“Phrases belong to one another,” Virginia Woolf rasped in the one surviving recording of her voice — a love letter to language as an instrument of thought and a medium of being. “Phrases are occasions, they do issues, change issues,” Ursula Okay. Le Guin wrote a technology after her. To care in regards to the etymologies of phrases is to care in regards to the origins of the world’s story about itself. To broaden and deepen the meanings of phrases, to have a good time — as David Whyte did — “their stunning hidden and beckoning uncertainty,” is to broaden and deepen life itself. It’s of phrases that we construct the 2 nice pylons propping up our sense of actuality: ideas and tales. With out the idea of a desk, you’d be staring blankly on the assemblage of incongruent surfaces and angles. With out arranging the info and occasions of your life right into a story — that narrative infrastructure of personhood — it could not be you looking of your eyes. To know your self is to inform a congruent story of who you might be, a narrative during which your idea of your self coheres even because it evolves. With out this central organizing precept of selfhood, life can be a steady identification disaster.
Disaster, after all, is necessary — it’s, as Alain de Botton writes in his deeply assuring meditation on the significance of breakdowns, “an insistent name to rebuild our lives on a extra genuine and honest foundation.” There come occasions when the tedium and turmoil of being your self develop into an excessive amount of to bear, exasperate you, exhaust you, make you want to be another person, ship you trying to find a special organizing precept. (It takes some residing to achieve that time, which is why midlife will be such a time of tumult and transformation.)
We dwell and die with these questions, rooted in our earliest childhood, in these first reckonings with what makes us ourselves, these first experiments in self-acceptance. They’re deep and tough questions, however Oliver Jeffers and Sam Winston convey nice playfulness and delight to them of their second collaboration, The Dictionary Story (public library) — an enthralling fable in regards to the craving for interior congruence and the existential exhale of self-acceptance, and a love letter to language carried by Oliver’s joyful work, his singular hand-lettering, and Sam’s symphonic collage compositions.
The story begins on the bookshelf, the place “more often than not, all of the books knew what they had been about” — besides one guide. As a result of she comprises “all of the phrases that had ever been learn, which meant she may say all of the issues that might ever be stated,” Dictionary is perpetually uncertain of herself, her organizing precept not coherence however alphabetic order, the phrases in her not a narrative however a listing.
It’s typically essentially the most surprising and unbelievable issues that save us from ourselves: An Alligator abruptly leaps from the A pages and, ravenous for a snack, heads to the D pages for a Donut, who, not desirous to be eaten, darts throughout the alphabet.

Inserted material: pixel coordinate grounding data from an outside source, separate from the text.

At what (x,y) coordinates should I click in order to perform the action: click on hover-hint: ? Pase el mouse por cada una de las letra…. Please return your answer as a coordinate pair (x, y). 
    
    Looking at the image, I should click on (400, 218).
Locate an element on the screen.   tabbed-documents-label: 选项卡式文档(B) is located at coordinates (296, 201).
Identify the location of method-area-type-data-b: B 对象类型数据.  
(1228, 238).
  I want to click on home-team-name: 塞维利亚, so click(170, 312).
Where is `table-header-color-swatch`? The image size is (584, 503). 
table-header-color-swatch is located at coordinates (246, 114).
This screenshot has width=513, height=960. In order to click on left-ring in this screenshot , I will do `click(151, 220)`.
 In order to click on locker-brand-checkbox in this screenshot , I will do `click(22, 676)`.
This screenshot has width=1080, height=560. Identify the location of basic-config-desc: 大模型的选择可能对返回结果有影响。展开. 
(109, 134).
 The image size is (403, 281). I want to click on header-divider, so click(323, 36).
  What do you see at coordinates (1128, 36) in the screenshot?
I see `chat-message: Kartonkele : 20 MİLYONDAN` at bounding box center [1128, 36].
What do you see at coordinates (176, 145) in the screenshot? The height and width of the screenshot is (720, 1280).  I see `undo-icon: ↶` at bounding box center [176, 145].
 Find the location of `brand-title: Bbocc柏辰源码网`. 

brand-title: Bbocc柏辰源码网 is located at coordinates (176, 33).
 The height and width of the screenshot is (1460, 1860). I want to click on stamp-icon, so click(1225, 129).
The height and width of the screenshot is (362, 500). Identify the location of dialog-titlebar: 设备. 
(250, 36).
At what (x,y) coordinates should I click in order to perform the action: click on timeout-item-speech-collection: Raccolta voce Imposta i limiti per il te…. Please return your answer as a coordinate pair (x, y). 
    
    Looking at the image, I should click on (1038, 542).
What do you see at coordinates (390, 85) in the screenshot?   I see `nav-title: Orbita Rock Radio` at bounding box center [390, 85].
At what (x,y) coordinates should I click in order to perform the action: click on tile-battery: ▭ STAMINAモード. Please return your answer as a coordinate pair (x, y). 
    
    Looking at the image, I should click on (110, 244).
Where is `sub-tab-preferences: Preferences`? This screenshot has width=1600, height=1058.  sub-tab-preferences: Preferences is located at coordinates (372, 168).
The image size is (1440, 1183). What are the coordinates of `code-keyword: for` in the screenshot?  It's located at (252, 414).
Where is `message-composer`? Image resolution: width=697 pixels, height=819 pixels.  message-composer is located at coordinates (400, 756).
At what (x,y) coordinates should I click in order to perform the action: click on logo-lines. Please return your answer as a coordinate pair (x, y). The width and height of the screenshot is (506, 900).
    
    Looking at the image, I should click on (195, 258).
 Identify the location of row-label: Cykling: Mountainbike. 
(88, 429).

A chaos of pleasure ensues as different phrases come alive as different characters — a Ghost, a Cloud, a Queen, a Twister, the Moon — every attempting to know their half within the complicated story writing itself by their animacy.
Dictionary’s thrill at lastly having a narrative unfold on her pages turns into terror as issues get out of hand. All of the sudden, her pure order begins to look an entire lot extra fascinating than this unbridled disarray of characters with incompatible wishes. (And who hasn’t felt the discomposing overwhelm of attempting to make too many modifications to the story of life , to harmonize the discord of conflicting wishes, solely to finish up in even deeper incoherence.)
Ultimately, Dictionary calls on her good friend Alphabet to revive her to herself — a stunning reminder that the best present a good friend may give is to sing again to you the track of your self once you overlook it.
Couple The Dictionary Story with Oliver and Sam’s earlier collaboration, A Baby of Books, then revisit The Dictionary of Obscure Sorrows — John Koenig’s uncommonly great invented phrases (primarily based on actual etymologies from all over the world) for what we really feel however can’t identify, phrases like maru mori (“the heartbreaking simplicity of strange issues”) and apolytus (“the second you notice you might be altering as an individual”).